In some cultures, especially those of our Hispanic neighbors, Epiphany (called “Three Kings’ Day” in honor of the Magi) is the day set aside for gift-giving and family celebrations. And for Orthodox Christians, Christmas is still several days away; they celebrate Christ’s birth on January 7, and observe Epiphany or Theophany on January 19th.
So, with so many reasons and occasions to continue our celebrations, why is there such a rush to end Christmas so early? Perhaps the people who live in the house where I saw the discarded Christmas tree are among those who put their Christmas decorations up on the day after Thanksgiving, and after six weeks, they’re ready to move on. But I really think that the rush has its origin in our retail culture; increasingly, our observances of holidays (holy days) and days of historical or cultural significance (Fourth of July, Hallowe’en, etc.) are driven by retailers and marketers.
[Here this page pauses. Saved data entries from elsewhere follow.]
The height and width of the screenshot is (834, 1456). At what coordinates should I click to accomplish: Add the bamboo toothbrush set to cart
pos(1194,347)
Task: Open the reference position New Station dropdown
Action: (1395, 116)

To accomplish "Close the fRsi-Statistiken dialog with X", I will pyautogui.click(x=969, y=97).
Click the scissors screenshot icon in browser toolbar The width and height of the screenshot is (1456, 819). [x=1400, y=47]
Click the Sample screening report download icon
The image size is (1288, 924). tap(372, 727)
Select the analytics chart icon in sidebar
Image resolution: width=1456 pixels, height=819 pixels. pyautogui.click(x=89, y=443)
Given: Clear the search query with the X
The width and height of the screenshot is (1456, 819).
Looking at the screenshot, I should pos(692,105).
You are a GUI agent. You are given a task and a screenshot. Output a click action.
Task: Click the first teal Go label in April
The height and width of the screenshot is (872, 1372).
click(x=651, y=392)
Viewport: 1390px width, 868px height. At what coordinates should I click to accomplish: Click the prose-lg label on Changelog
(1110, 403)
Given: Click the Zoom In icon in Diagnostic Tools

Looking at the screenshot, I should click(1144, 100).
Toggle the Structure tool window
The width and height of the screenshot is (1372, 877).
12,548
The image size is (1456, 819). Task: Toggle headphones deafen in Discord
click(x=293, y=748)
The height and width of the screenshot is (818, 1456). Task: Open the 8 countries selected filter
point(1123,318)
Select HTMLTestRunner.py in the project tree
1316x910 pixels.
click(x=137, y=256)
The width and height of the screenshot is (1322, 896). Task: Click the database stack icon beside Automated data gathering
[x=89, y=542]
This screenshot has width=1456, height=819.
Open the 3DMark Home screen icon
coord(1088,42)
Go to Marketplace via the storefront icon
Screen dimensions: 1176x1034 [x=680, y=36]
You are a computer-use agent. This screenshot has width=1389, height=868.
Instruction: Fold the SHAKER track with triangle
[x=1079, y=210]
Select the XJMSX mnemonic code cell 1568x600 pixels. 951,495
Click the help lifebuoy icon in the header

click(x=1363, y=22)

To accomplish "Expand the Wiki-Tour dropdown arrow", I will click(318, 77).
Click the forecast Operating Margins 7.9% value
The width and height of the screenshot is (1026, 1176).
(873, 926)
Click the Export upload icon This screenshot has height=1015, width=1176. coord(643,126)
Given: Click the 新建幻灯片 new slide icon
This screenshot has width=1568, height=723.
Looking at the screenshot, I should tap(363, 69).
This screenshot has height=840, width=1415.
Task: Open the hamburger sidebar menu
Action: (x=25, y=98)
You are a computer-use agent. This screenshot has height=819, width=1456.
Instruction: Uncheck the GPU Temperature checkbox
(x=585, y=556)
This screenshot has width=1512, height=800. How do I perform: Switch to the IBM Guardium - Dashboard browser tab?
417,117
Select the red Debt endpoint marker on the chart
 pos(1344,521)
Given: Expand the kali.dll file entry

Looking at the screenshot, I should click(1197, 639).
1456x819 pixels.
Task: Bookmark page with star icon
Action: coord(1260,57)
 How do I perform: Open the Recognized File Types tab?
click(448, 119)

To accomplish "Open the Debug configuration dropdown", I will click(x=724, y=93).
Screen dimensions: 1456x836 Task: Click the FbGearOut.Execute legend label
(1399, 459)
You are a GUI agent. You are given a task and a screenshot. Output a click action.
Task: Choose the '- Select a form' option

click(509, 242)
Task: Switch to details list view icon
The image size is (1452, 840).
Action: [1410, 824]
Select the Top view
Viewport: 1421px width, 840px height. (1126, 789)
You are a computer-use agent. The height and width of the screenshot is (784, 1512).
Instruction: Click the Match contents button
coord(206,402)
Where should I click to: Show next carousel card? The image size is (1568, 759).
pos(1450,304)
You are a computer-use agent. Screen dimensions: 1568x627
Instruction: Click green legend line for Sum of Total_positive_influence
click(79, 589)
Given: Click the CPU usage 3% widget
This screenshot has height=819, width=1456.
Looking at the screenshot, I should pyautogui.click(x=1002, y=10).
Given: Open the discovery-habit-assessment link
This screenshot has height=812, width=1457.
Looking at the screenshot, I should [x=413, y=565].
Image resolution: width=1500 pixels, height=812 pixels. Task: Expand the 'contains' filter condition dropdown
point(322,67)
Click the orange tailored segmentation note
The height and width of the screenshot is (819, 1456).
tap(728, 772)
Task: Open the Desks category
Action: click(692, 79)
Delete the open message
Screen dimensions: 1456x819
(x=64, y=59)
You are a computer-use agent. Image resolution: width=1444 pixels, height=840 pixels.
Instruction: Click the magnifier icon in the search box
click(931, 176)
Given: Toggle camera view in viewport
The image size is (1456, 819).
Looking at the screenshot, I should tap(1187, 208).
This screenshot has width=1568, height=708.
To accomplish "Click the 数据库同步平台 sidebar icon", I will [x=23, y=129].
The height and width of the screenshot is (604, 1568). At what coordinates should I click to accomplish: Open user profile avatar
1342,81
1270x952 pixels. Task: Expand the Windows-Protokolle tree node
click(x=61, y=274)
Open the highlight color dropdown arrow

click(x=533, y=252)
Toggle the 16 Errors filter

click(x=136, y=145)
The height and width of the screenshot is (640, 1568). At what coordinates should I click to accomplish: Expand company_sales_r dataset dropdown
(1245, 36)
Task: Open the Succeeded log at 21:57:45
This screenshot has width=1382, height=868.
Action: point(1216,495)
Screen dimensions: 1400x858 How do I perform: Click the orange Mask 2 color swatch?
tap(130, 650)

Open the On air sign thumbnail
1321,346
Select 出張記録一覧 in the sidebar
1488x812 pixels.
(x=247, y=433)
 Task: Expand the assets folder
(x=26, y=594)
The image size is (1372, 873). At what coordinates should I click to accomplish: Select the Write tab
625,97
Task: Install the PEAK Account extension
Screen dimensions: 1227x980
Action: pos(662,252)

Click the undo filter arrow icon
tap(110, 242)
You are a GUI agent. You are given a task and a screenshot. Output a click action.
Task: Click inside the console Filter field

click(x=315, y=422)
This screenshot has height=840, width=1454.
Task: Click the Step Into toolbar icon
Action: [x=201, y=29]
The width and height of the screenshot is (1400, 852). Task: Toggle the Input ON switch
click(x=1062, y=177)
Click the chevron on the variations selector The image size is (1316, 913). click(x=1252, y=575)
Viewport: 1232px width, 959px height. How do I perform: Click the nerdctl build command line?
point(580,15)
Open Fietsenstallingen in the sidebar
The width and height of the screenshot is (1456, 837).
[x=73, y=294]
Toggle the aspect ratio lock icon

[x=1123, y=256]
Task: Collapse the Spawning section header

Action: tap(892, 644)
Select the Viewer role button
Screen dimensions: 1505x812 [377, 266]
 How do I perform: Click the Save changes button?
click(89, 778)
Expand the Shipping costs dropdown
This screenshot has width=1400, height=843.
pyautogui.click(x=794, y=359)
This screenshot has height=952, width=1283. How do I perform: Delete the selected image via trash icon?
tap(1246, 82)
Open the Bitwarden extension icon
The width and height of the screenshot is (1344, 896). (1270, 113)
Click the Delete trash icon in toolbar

And that’s why Valentine’s Day merchandise (as if we need it) is already in the stores. (There’s no more money to be made on Christmas; what’s the next holiday we can exploit?)
At our house, we wait until mid-December, usually around the 14th, before we get a tree, decorate indoors and out, or even bake Christmas cookies. (We didn’t even finish our Thanksgiving turkey until well into the first week of December!) We then leave the indoor Christmas decorations up until Epiphany, and leave the evergreen wreath on the front door until the end of January.
At South Church, where I sing in the Chancel Choir, we’ll sing Christmas and Epiphany music throughout January. This Sunday, January 3 (Epiphany observed), we’ll sing “O Morning Star, How Fair and Bright” (J.S. Bach’s harmonization, hurrah!), “The First Nowell,” “We Three Kings,” “As with Gladness Men of Old,” and other music of the season.